__TASK ITEM__. Your answer should consist of the lines holding "Switch", copied from the material below.

__ENTRIES PROVIDED__.
--- START ---
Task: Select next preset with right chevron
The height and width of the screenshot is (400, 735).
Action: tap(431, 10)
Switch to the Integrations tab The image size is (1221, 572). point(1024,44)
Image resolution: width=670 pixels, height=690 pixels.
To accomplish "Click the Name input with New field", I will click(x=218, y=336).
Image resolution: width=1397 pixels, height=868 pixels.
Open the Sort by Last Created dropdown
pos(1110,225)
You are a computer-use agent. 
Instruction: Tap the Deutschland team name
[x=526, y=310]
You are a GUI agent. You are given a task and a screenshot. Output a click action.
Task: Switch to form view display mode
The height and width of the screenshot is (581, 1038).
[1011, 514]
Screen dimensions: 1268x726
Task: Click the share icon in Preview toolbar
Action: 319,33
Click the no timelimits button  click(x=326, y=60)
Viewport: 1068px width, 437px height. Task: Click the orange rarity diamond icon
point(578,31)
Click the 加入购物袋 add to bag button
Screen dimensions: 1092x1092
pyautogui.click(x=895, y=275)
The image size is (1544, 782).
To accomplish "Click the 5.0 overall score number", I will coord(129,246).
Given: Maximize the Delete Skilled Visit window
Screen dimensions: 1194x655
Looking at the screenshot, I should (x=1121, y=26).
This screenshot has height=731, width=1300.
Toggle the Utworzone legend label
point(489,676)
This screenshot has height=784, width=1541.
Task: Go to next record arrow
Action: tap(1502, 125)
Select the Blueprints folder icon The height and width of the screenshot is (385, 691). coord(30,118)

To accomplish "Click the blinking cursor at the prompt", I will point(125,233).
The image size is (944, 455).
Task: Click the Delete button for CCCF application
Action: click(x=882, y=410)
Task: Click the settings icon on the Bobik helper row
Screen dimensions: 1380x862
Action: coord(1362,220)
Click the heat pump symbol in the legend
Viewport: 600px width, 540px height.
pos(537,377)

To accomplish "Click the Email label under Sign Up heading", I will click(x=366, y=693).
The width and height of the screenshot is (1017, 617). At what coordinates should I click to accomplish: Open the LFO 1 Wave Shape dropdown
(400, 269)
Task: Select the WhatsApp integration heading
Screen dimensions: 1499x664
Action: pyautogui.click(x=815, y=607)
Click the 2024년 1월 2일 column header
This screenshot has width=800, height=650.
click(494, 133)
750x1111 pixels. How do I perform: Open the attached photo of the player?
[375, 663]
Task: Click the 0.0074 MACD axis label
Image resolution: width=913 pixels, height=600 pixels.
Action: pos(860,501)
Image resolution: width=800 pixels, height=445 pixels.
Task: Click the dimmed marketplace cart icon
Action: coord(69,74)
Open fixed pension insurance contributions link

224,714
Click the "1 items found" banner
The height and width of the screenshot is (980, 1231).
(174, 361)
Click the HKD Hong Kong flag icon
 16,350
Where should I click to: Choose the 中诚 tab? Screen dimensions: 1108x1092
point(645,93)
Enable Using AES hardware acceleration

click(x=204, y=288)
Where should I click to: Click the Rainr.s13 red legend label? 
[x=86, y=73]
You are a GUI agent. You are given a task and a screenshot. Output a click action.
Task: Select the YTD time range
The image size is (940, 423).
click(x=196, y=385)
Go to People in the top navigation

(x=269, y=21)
--- END ---
__WRITTEN RESPONSE__.
Switch to the Integrations tab The image size is (1221, 572). point(1024,44)
Task: Switch to form view display mode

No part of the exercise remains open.